# start of Given information
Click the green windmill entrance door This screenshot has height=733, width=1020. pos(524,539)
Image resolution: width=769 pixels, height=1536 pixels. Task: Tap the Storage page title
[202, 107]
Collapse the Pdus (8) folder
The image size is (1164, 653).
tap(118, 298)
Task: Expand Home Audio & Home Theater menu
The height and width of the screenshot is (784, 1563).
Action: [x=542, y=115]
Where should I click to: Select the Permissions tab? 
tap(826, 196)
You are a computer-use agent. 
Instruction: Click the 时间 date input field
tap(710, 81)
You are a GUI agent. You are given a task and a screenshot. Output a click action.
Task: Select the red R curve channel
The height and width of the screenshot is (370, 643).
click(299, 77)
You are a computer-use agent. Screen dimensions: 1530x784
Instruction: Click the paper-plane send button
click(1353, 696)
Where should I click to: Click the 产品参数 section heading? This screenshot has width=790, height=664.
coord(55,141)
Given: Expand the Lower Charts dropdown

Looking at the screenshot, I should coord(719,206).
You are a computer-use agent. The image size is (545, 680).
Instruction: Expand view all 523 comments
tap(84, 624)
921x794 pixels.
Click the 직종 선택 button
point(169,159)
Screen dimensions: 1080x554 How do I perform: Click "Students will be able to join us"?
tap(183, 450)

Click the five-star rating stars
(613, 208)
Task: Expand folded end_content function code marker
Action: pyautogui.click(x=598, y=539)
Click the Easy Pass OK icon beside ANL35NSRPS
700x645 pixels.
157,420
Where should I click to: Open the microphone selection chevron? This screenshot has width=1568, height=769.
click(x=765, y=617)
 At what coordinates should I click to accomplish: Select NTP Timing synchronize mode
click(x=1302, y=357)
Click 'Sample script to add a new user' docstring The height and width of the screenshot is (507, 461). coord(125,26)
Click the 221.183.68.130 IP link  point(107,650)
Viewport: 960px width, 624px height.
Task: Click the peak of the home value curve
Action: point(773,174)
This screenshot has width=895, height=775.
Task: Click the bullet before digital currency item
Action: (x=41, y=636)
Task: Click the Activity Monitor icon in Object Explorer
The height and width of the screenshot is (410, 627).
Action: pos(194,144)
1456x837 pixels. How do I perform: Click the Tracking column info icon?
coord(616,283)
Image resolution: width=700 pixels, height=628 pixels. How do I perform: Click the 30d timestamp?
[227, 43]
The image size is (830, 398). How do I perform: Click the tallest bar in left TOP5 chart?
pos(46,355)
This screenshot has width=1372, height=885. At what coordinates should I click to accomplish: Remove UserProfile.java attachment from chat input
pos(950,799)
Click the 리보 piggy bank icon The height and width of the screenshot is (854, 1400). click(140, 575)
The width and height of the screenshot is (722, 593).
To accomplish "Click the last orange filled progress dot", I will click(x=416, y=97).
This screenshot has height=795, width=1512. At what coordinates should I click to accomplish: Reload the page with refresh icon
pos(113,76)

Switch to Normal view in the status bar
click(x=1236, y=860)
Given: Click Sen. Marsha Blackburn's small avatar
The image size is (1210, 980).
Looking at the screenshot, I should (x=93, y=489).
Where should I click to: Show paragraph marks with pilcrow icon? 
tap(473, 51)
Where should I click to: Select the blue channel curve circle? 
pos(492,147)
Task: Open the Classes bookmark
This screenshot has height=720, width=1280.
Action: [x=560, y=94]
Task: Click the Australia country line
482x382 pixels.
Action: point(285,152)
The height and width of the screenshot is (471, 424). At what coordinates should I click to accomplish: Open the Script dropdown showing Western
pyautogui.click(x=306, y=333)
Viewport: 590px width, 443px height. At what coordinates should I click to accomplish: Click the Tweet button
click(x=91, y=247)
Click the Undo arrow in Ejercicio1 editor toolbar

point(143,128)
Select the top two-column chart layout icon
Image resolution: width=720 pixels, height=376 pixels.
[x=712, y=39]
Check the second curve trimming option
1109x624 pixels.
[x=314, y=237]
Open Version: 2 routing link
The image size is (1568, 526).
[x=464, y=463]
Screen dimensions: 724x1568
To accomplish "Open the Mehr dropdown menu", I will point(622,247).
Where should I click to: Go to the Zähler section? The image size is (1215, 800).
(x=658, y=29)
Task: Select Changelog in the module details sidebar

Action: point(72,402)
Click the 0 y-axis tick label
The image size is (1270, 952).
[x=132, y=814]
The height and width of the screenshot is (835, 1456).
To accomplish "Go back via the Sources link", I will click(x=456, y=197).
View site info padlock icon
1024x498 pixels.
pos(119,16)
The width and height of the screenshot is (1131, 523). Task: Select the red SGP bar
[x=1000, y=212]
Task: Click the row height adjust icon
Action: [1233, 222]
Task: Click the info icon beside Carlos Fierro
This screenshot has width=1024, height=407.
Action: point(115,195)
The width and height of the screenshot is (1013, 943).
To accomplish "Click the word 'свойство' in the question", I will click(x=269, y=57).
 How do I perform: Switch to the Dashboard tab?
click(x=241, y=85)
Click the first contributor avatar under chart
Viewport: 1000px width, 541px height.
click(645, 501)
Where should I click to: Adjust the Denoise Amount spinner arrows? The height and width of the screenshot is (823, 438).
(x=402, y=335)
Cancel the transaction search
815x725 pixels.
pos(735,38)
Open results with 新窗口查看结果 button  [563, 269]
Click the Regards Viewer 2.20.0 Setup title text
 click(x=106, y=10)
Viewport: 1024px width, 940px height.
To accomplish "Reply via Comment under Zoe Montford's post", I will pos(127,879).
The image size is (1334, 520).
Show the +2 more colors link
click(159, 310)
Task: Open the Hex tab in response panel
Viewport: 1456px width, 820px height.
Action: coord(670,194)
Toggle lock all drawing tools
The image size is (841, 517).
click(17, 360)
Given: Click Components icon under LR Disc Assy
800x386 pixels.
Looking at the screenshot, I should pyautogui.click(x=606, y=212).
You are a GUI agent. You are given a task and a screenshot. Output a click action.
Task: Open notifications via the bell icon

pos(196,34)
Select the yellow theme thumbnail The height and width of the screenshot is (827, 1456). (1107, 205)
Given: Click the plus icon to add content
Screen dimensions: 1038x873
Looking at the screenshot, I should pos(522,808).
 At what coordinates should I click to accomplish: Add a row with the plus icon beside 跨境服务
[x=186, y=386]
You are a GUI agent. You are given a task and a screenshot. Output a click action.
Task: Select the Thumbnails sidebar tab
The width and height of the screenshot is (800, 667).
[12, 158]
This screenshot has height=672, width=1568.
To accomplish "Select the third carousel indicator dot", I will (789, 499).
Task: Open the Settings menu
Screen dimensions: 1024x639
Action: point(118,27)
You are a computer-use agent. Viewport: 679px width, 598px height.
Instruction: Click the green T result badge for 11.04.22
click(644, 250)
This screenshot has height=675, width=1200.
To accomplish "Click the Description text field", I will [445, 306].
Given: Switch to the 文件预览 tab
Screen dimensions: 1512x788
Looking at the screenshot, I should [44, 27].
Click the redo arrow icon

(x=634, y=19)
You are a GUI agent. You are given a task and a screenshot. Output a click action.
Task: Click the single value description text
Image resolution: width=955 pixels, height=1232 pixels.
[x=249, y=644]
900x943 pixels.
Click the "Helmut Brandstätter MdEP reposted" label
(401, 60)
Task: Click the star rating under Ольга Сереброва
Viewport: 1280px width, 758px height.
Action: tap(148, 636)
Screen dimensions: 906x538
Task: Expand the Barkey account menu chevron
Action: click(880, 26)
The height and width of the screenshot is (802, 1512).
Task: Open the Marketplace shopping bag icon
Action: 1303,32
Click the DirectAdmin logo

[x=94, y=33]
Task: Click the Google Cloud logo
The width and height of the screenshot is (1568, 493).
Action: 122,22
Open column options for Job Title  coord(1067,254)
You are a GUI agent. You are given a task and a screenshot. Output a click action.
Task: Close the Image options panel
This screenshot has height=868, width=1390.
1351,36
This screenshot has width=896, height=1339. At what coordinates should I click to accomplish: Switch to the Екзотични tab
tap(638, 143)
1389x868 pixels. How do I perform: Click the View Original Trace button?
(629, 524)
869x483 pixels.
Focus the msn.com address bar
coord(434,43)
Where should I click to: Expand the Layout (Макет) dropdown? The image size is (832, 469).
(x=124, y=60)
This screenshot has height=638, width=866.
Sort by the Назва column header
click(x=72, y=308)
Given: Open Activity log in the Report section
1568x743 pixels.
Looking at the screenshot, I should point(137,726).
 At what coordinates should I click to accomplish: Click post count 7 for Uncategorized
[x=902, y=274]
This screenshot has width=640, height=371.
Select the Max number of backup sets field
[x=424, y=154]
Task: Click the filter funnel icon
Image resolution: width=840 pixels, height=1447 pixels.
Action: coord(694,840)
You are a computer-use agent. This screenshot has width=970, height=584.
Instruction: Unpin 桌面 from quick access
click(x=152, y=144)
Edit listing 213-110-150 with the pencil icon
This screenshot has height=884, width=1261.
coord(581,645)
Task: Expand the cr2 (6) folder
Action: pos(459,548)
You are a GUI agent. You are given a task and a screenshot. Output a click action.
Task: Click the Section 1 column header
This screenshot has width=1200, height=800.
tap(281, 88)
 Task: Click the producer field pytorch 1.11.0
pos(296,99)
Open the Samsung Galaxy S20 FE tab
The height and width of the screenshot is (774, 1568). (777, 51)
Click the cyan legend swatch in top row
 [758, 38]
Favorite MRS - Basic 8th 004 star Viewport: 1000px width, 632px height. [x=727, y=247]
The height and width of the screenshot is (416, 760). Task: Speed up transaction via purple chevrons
# end of Given information
* **What you are asked to do**
Reproduce the material from its beginning through the line containing "click(1353, 696)", both ends included, substituting "Sharing" for "Permissions" and leaving everything else as it is.

* **The solution**
Click the green windmill entrance door This screenshot has height=733, width=1020. pos(524,539)
Image resolution: width=769 pixels, height=1536 pixels. Task: Tap the Storage page title
[202, 107]
Collapse the Pdus (8) folder
The image size is (1164, 653).
tap(118, 298)
Task: Expand Home Audio & Home Theater menu
The height and width of the screenshot is (784, 1563).
Action: [x=542, y=115]
Where should I click to: Select the Sharing tab? 
tap(826, 196)
You are a computer-use agent. 
Instruction: Click the 时间 date input field
tap(710, 81)
You are a GUI agent. You are given a task and a screenshot. Output a click action.
Task: Select the red R curve channel
The height and width of the screenshot is (370, 643).
click(299, 77)
You are a computer-use agent. Screen dimensions: 1530x784
Instruction: Click the paper-plane send button
click(1353, 696)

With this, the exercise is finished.